Ebeveynin mahremiyet eğitimi ya da şuurunu kazandırmada çocuğu sürece dâhil etmesi gerekir. Örnek vermek gerekirse; ailece televizyonda bir dizi/film izliyorken uygunsuz bir sahne ile karşı karşıya kalındığını düşünelim. O anda ebeveynin apansız kanalı değiştirmesi çocukta merak uyandıracaktır. Her birimizin elinin altında ekran ve internet olduğunu unutmayalım. İstediğimiz rastgele bir mevzu özelinde neredeyse tüm detaylara yazılı ve görsel biçimde ulaşabiliyoruz. Merakı uyanan çocuk bir de okuma yazma biliyorsa kapattığımız kanaldaki yayınla alakalı merakını gidermek için odasına gidecek ve kapatılan sahneyi tahminen daha fazlasını izleyecektir.
Kanalı kapatmak yerine, o sahneye çocukla birlikteyken denk gelindiyse; anne ya da baba o sahnenin, o sahnede yaşanan durumun güzel olmadığıyla alakalı yansısını belirli etmeli fakat bunu direkt çocuğa söylememeli, bunun yanlış olduğuyla alakalı yorumunu genele anlatır üzere anlatmalıdır. O sahnede yaşananların yanlış olduğu, mahremiyete uygun olmadığı lisana getirilmeli sonra kanal değiştirilmelidir.
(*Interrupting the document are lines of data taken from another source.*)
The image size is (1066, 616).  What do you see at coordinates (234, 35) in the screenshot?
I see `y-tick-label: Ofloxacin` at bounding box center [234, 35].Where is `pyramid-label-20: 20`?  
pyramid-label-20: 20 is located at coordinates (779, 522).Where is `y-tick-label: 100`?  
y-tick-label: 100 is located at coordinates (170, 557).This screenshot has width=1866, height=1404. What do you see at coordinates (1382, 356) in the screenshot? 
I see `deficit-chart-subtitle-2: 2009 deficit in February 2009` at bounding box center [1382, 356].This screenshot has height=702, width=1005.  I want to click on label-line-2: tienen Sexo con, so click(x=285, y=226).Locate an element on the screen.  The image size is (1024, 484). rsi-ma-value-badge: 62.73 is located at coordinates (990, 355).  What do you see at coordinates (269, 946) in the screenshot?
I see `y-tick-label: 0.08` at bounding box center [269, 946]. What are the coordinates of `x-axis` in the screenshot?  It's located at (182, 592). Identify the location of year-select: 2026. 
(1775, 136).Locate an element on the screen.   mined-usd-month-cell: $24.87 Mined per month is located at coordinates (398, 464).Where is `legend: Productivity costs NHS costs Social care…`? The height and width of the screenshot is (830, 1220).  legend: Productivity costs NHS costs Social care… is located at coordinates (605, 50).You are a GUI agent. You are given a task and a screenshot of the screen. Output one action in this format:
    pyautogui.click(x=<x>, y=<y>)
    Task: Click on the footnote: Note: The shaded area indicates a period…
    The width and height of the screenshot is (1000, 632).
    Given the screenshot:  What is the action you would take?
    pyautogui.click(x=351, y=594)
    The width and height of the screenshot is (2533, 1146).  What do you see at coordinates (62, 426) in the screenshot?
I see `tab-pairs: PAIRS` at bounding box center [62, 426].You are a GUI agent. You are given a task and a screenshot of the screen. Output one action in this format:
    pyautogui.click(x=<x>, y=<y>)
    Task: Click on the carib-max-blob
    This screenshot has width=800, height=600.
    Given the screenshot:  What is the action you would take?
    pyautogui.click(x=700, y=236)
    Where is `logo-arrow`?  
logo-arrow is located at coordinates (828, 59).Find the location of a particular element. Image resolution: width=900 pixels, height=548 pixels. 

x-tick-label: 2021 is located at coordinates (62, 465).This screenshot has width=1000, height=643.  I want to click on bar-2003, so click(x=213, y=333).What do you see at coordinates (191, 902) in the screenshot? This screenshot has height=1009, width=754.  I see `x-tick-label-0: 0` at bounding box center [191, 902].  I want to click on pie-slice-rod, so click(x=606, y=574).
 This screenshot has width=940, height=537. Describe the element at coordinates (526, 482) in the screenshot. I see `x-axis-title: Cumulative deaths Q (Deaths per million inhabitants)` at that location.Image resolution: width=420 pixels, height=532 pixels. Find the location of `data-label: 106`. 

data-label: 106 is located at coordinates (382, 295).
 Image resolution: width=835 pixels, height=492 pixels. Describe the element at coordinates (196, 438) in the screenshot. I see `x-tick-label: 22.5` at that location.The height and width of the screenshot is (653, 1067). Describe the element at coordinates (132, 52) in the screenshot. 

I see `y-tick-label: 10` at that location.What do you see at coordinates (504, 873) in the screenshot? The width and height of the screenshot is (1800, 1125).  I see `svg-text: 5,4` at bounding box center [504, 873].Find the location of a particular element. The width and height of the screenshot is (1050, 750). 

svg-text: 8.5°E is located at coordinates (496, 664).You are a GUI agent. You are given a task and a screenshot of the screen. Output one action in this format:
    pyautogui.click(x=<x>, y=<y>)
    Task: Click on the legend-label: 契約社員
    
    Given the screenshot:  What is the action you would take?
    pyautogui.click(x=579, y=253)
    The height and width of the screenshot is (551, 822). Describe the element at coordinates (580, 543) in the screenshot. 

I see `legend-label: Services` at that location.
Bir anda kanal kapatıldığında çocukta merak uyanır ve çocuk merakını yalnız kaldığı anda inançsız ortamda gidermeye çalışır. Çocuğu geliştiren elbette merak duygusudur. Dikkat edilmesi gereken geliştirici olan bu hissin çocuğu yanlışa sevk etmesine müsaade vermemektir. Çocuk anne babadan öğrenmediği doğruyu dışarıda yanlış kaynaklardan öğrenecektir.
Ebeveyn çocuğu ekranın sınırsızlığından muhafazalı ve çocuğa denetimli ekran kullanımı ile rol model olmalıdır. Elimdeki telefonlar bize dünyaları sunarken, çocuklarımızı bizden uzaklaştırmamalıdır. Bu nedenle gerek kendimize gerekse çocuklarımıza karşı sorumluluklarımızı hatırlamalı, ekranlara gömdüğümüz başımızı kaldırmalıyız.